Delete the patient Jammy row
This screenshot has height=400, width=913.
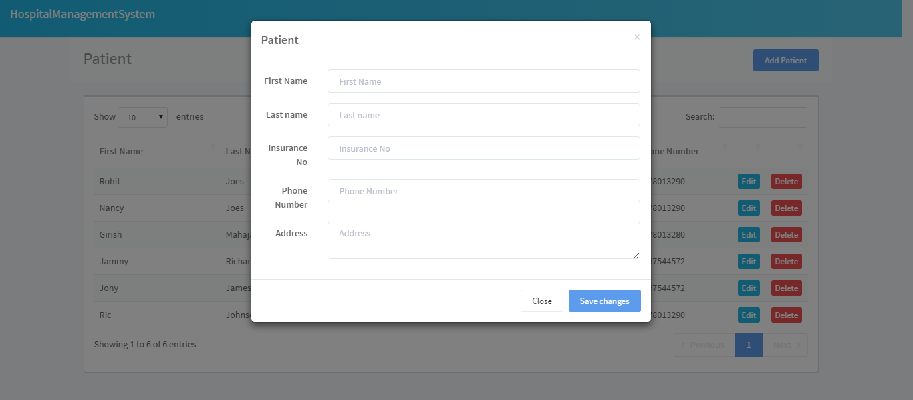(x=786, y=262)
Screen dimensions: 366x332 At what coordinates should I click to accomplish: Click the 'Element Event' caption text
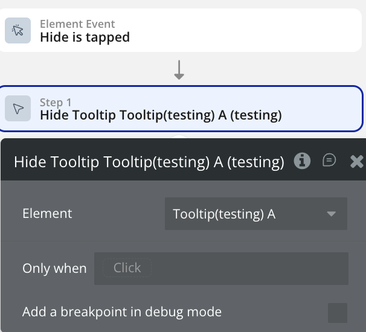click(77, 24)
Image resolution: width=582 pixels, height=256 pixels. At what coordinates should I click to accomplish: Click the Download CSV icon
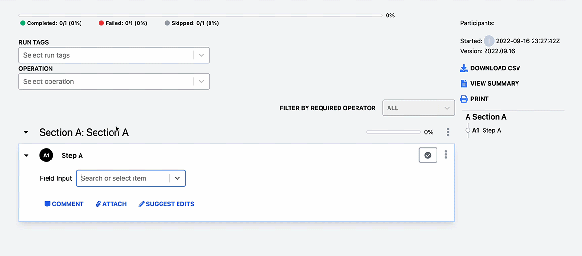464,68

__Exercise requirements__
All that is required is an exact reproduction of the lines from the one containing "Image resolution: width=582" to the final line of the listing above, pictures omitted.

__Response__
Image resolution: width=582 pixels, height=256 pixels. At what coordinates should I click to accomplish: Click the Download CSV icon
464,68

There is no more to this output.